Iain Sinclair's addition to the BFI’s Modern Classics is their best yet;
a witty, hyper-intelligent, singular look at one of the key cinematic
texts of the
1990s. But not just that: Sinclair has expanded the remit. Where many
are content to recite plot, maybe interview the director, Sinclair has
bigger fish to fry.
Crash is a book determined to put the literary back into film.
It’s an interview with JG Ballard that he secures, not Cronenberg. And
it’s to his contemporaries and Ballard thinkers that he turns for
perspective: Michael Moorcock, Chris Petit and producer Sandy Lieberson.
Sinclair is on a mission and it’s one that, thankfully, skirts the
pathetic, tiresome tabloid controversy. Thus, no mention of the moralist
muppets of Westminster Council or the acres of newsprint expended in
the run-up to the film’s release. (Although this very magazine’s
coverage and the post-Di fall-out is cited twice.)
Instead, Crash is the book that completes a thirty year cycle: from the hints towards it in
New Worlds and The Atrocity Exhibition; through
Ballard’s Arts Lab showing of crashed cars (talked-up by its curator and
hilariously deflated by Moorcock); into the novel itself; through
earlier attempts at visualising Ballard’s auto-erotic world; and back to
Cronenberg’s astonishing film. Sinclair has finally returned Crash to
literature. It’s a vivid journey.
For example, he draws comparison (entirely valid) between Cronenberg,
with his motorways and car parks and underpasses, and the spatial cinema
of Antonioni; a cinema of architecture. He notes how, if Ballard
explicitly identifies himself with the lead in both book and film, we
should be reading self-styled ‘hoodlum scientist’ Vaughn as David
Cronenberg. He cites the work of Monte Hellman (the brilliant
Two-Lane Blacktop) and Chris Petit (author of the only truly great British road movie,
Radio On). And, unlike many reviewers at the time, he clearly
identifies the writer-director’s purpose: ‘His film, more than any other
of recent times, scrupulously avoids drama.’

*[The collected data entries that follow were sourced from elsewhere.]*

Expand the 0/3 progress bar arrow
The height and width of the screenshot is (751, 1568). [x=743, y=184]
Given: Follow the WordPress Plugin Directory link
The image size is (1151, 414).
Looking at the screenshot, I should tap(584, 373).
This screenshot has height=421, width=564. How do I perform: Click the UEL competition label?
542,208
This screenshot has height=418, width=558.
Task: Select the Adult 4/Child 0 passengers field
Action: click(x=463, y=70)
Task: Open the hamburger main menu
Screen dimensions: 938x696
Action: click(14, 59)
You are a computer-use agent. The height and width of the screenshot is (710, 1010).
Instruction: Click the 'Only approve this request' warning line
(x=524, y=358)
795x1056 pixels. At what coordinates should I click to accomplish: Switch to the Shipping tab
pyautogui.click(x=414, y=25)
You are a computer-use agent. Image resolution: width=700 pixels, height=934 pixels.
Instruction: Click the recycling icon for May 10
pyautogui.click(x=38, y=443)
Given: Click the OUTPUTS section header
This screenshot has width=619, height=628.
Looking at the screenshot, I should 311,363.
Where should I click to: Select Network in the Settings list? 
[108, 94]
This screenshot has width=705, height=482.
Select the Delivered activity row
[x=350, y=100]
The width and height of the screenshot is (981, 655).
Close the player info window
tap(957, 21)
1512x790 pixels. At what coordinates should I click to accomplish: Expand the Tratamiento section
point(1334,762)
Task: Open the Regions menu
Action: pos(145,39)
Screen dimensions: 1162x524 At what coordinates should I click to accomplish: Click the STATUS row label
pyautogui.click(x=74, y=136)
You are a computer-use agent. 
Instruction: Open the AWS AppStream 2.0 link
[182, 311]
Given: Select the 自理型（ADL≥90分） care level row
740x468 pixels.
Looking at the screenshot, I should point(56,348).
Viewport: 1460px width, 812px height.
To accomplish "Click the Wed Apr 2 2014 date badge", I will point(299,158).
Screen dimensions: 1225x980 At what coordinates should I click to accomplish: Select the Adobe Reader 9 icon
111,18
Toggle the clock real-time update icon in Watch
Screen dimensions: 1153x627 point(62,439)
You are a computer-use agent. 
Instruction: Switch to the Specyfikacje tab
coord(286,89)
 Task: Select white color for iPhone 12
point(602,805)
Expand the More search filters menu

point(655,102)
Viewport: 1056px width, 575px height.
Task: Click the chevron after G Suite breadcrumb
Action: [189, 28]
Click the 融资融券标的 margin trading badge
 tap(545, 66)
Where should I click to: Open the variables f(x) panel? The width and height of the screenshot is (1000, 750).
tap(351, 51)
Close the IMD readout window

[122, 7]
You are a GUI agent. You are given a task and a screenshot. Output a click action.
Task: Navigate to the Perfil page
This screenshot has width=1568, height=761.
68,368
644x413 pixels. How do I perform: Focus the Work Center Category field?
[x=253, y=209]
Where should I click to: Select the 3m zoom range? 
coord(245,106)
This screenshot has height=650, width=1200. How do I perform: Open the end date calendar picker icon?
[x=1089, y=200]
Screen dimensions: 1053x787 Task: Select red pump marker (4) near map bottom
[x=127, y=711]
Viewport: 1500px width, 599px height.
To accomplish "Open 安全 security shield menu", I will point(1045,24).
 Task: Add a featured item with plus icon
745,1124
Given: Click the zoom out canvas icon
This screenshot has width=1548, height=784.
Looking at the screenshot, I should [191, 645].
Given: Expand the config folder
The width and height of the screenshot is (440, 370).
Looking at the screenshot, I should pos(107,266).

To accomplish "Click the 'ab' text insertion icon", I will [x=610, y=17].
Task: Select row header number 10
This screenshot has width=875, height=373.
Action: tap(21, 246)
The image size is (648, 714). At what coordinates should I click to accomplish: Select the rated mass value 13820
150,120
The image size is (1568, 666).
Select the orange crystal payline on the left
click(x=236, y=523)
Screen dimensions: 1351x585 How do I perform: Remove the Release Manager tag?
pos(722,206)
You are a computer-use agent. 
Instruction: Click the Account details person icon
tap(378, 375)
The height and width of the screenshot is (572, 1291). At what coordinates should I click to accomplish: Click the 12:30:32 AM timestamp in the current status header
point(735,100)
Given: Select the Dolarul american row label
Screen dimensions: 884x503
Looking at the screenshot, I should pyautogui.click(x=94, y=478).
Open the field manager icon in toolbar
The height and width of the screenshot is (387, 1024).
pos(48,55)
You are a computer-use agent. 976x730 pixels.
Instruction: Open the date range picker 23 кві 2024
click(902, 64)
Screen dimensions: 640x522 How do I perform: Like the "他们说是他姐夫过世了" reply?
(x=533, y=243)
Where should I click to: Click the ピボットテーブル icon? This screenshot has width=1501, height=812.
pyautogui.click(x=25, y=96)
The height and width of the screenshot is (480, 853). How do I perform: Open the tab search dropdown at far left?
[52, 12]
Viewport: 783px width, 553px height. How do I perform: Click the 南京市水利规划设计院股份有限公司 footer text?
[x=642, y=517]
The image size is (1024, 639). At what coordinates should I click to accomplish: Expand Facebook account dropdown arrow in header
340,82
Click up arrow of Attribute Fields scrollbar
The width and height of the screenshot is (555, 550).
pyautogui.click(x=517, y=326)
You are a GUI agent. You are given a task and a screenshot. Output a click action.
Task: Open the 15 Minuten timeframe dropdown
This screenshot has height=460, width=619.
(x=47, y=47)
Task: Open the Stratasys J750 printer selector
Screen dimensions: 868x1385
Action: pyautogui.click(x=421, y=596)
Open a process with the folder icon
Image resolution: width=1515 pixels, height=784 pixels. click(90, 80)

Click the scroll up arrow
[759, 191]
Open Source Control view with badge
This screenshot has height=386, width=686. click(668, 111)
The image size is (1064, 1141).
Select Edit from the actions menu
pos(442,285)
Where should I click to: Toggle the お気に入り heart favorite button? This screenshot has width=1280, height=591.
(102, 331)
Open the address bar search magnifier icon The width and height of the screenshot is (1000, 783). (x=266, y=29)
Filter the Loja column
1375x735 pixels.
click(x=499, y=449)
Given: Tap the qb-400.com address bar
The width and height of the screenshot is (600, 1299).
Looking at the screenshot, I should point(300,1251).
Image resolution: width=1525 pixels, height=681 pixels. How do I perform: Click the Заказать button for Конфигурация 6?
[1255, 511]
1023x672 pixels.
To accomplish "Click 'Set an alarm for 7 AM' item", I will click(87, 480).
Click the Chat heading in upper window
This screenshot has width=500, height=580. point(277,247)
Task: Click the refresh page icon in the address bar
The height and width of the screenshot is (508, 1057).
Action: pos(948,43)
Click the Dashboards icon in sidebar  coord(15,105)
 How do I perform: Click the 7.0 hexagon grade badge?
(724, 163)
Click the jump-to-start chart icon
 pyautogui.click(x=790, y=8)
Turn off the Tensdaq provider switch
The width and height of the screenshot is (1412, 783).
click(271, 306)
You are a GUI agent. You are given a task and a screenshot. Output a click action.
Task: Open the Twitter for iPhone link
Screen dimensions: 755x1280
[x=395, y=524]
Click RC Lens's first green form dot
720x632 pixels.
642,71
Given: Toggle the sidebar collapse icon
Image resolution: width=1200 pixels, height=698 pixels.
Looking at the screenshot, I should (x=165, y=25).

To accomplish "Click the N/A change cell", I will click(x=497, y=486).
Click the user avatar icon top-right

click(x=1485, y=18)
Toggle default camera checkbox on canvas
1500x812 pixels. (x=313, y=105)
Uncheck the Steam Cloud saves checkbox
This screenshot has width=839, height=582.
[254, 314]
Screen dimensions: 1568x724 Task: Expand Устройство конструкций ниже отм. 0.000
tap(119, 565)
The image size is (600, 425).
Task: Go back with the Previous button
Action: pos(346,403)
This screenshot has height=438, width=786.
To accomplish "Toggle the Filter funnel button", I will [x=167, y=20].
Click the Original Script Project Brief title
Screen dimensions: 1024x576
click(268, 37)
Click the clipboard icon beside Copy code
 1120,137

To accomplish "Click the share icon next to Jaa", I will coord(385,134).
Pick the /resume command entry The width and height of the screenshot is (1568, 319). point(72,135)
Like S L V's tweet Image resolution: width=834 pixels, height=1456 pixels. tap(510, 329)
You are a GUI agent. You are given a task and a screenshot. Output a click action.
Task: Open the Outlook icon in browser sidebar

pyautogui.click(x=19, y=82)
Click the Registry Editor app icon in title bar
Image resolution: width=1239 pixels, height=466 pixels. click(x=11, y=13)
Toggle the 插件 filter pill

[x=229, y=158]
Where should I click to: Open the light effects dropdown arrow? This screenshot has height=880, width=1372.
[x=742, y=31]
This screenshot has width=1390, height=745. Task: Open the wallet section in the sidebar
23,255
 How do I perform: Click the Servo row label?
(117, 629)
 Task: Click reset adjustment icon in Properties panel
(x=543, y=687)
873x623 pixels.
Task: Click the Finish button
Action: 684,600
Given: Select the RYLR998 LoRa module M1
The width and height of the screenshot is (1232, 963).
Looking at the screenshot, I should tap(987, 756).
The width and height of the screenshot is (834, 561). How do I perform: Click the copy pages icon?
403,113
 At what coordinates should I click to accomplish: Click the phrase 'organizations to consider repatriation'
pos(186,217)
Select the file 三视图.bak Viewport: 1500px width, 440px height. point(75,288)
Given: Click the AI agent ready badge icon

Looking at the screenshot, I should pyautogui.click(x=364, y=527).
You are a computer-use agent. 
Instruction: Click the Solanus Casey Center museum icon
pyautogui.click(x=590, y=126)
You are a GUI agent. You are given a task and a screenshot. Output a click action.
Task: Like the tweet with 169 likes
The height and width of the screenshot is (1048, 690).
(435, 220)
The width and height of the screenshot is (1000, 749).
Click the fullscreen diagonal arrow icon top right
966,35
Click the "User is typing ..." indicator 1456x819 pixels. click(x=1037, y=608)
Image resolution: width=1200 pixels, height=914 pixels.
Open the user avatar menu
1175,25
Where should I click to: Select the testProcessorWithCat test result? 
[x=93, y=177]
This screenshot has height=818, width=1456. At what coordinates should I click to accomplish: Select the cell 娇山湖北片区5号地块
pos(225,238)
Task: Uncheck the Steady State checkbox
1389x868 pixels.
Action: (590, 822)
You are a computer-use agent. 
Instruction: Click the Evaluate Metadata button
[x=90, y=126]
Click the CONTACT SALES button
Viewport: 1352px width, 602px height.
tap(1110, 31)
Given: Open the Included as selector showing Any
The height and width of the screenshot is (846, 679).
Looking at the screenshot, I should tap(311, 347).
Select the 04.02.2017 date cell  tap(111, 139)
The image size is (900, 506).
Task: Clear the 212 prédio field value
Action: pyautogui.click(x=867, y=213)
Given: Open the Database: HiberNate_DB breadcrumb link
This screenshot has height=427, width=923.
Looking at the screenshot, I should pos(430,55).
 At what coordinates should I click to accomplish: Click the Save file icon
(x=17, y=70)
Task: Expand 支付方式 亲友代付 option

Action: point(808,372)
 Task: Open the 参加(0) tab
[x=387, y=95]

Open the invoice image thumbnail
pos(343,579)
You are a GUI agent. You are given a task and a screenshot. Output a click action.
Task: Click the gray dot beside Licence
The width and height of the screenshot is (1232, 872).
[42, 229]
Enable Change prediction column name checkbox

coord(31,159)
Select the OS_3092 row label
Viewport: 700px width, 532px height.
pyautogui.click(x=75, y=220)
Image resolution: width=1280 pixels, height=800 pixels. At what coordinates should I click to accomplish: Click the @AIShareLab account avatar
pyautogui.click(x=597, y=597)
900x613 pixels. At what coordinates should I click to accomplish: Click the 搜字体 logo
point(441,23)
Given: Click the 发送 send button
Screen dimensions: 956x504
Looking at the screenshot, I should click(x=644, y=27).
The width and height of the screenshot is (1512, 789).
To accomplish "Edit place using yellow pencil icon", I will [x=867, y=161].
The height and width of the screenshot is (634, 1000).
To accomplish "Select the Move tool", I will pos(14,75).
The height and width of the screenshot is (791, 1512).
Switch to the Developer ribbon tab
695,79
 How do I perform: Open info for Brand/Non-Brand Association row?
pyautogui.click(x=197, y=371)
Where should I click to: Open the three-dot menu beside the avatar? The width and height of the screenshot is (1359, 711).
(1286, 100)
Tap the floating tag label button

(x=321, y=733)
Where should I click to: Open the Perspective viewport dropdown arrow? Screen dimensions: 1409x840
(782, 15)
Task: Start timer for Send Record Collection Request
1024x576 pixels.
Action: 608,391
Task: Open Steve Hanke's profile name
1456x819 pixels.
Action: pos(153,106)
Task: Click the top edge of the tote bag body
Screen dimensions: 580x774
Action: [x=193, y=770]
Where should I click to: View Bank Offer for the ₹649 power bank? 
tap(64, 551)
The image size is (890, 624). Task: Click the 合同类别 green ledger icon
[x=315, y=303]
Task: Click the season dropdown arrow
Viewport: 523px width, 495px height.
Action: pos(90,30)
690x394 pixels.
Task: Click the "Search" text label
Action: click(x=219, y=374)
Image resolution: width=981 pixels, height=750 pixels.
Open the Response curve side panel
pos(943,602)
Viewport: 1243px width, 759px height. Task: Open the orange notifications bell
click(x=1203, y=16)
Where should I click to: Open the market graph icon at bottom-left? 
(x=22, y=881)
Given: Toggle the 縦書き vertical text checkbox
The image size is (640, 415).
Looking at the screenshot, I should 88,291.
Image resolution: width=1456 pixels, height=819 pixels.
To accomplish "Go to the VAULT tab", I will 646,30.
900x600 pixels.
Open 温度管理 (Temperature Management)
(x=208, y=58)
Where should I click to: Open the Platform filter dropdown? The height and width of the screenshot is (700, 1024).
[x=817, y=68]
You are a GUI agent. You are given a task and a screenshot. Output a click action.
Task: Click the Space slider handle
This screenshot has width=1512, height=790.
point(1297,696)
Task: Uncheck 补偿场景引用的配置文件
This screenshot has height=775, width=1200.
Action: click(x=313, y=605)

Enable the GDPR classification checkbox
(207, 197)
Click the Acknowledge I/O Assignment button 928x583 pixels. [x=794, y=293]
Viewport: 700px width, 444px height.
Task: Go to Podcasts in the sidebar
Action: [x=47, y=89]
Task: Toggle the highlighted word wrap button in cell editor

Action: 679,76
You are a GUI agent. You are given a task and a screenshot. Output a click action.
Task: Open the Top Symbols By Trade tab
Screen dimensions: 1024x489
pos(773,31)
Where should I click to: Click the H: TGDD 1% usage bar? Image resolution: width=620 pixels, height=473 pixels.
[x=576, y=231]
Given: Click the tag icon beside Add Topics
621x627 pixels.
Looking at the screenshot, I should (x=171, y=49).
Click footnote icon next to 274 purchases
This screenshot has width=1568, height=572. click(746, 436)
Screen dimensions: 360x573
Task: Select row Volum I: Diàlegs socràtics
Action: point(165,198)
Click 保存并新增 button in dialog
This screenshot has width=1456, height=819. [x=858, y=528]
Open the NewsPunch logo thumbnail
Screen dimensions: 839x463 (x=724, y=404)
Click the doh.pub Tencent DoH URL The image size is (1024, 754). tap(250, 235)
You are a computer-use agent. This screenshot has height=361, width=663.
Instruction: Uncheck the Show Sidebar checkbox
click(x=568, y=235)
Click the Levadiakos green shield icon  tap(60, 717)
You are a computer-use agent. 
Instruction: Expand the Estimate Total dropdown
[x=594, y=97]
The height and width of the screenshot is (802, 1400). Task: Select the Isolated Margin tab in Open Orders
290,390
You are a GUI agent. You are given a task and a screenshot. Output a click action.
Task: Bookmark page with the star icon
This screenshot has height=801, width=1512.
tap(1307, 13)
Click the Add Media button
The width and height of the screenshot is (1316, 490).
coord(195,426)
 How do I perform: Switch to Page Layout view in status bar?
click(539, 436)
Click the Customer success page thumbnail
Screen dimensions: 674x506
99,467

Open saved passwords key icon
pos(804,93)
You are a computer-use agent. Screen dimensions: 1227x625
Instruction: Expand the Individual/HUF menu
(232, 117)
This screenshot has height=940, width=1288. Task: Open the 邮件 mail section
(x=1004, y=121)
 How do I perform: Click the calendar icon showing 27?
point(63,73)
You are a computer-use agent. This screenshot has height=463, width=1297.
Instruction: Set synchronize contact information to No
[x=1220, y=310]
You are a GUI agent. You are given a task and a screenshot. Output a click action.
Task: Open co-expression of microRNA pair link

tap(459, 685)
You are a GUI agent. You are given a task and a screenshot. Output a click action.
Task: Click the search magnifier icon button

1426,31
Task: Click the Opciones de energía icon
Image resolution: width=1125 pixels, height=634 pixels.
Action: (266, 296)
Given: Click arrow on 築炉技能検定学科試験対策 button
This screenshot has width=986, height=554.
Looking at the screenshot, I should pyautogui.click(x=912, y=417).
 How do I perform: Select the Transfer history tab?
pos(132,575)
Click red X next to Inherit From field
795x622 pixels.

And he pours cold water on Ballard’s frequent protestations that the celebratory
Crash is a cautionary text. In fact, despite having landed an
extensive interview with the ageing author, Sinclair has no compunction
in not bowing at the master’s knee. Many will no doubt find his take on
Ballard – ‘well-honed techno-babble riffs delivered in the tones of
Frank Muir in his ripest clubman mode’ –
not a little irritating, but
the distance offered is refreshing in its irreverence. Especially in its
willingness to finally force Ballard into confronting the explicit
parallels between his work and the squalid last bow of Our Lady Of The
Landmines. The author, we sense, is squirming under Sinclair’s
interrogation.
(Wonderfully, Sinclair makes the point explicit even if Ballard is
reluctant, drawing comparison between Deborah Unger in the film and the
dead princess, and identifying James Spader as ‘the soft-focus type of
Di’s brother, Charles Spencer; highbred, insecure, a bit of a chancer
with potentially one good speech left in him.’ Spader and Unger, he
concludes, ‘were the golden couple condemned to limbo, acting out a
cycle of necrophile passions.’ Towards the end he publishes a strikingly
precise, starkly beautiful shot of the can-crushed Mercedes.)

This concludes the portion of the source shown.